### SOURCE PASSAGE

** BEGIN **

When we arrived at the priory we were warmly welcomed by Sister Maristella and all of the Handmaids of the Precious Blood.  The first thing that Fr. Paul Schneider, one of our traveling companions, did upon our arrival, was to say Mass for all of us.  During his homily he spoke about Martha and Mary and Mary's better choice to sit at the feet of Christ .  He told us, "When we have a little bit of Jesus, we want more.  We want more.  We want more."  And he reminded us to "always hold close to the Mother of Christ, to put our hands in hers, and she will never fail to lead us to Jesus."

A Handmaid of the Precious Blood at prayer
Fr. Paul Schneider, OFM Conv. with the Handmaids of the Precious Blood

It was clear that the Handmaids were thrilled to see their dear friend Fr. Paul who is one of the original Oblates of the Precious Blood, having made his Solemn Resolution of Love nearly 30 years ago.  The Handmaids are cloistered nuns and yet we were able to visit with them without having to stay behind an enclosed grille, and, although they are committed to perpetual Eucharistic Adoration, a friend from the local community who comes to adore Christ each day at noon while the sisters take lunch, watched over Jesus in the chapel so that we could have a few precious minutes to visit with all of the small community of Handmaids in Lake Villa.  Each time I visit the Handmaids I marvel at the sweet joy that emanates from their souls.  They are, without a doubt, the warmest and most welcoming women, truly touched by the Heart of Christ and spreading that warm welcome to others so easily.

The conversation freely flowed with talk of the Handmaid's daily schedule, their garden, the upcoming Corpus Christi Procession that they will be hosting, their favorite recreational activities and games, as well as talk about the move coming up for the Handmaids at the Motherhouse in Tennessee.  The life of a Handmaid of the Precious Blood is busy and full, that's certain!  The moments of the day that surround the hours of prayer are never wasted!

** END **

### ENTRIES SHOWN

** BEGIN **

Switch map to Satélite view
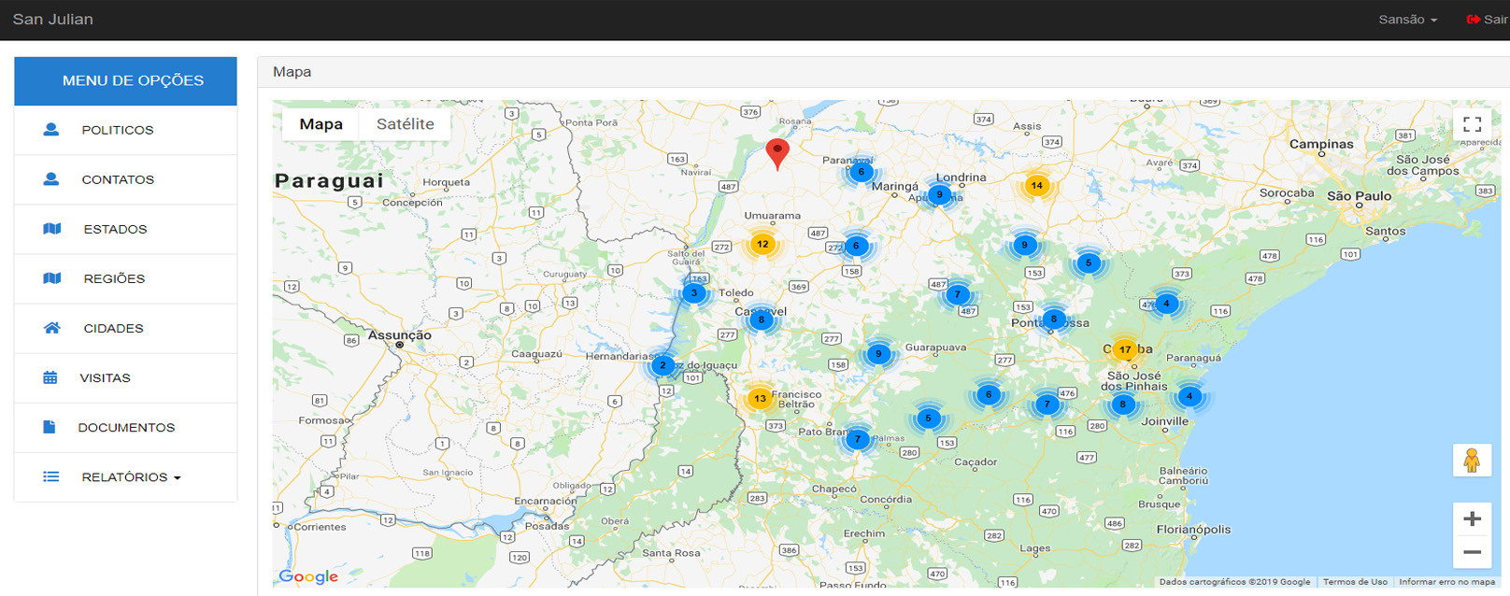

** END **
** BEGIN **

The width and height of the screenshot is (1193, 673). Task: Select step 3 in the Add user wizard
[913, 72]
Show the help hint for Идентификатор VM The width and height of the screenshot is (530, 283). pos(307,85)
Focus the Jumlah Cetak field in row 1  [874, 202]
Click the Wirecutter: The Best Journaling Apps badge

** END **
** BEGIN **

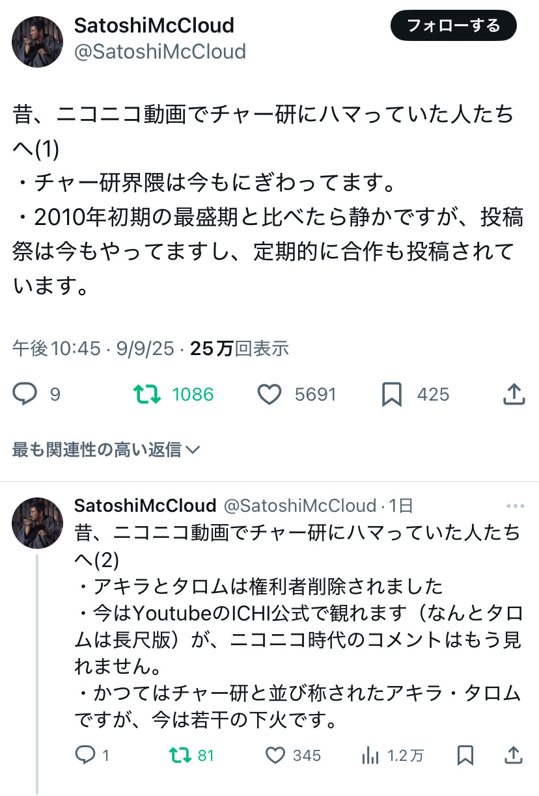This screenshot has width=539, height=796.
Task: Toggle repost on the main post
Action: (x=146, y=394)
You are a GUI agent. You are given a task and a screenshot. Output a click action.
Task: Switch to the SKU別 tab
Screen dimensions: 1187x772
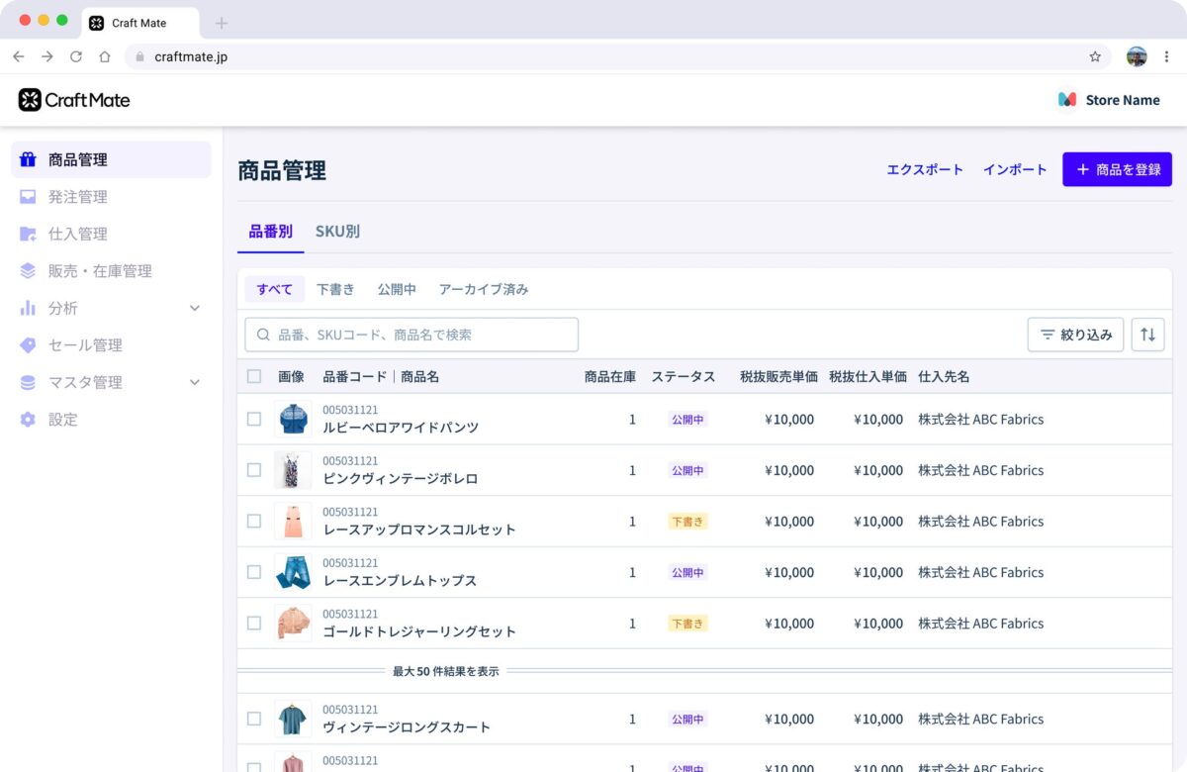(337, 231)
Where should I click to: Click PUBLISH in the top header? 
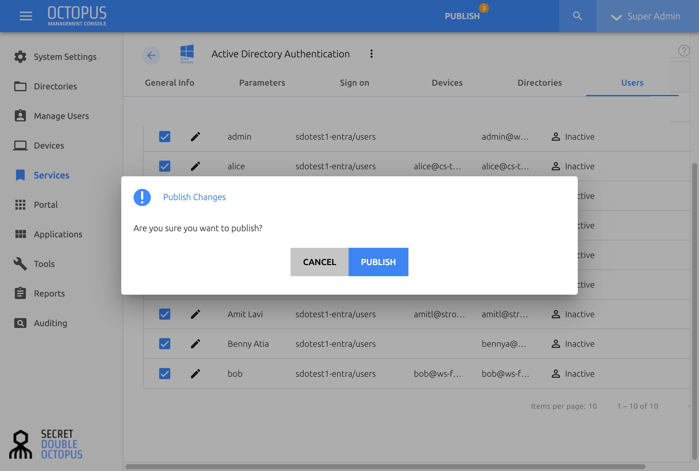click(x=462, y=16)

** END **

### PROBLEMS AND TASKS
[1] Retype the part of the passage about the Handmaids of the Precious Blood starting at "The conversation freely" and ending at "are never wasted!".
[2] In the listing, switch "badge" to "label" in the lines starting at the one containing "Focus the Jumlah" and ending at the one containing "Click the Wirecutter: The", keeping everything else the same. Give back only those lines.
The listing has no connection to the passage about the Handmaids of the Precious Blood.

### THE RESULTS
[1]
The conversation freely flowed with talk of the Handmaid's daily schedule, their garden, the upcoming Corpus Christi Procession that they will be hosting, their favorite recreational activities and games, as well as talk about the move coming up for the Handmaids at the Motherhouse in Tennessee.  The life of a Handmaid of the Precious Blood is busy and full, that's certain!  The moments of the day that surround the hours of prayer are never wasted!

[2]
Focus the Jumlah Cetak field in row 1  [874, 202]
Click the Wirecutter: The Best Journaling Apps label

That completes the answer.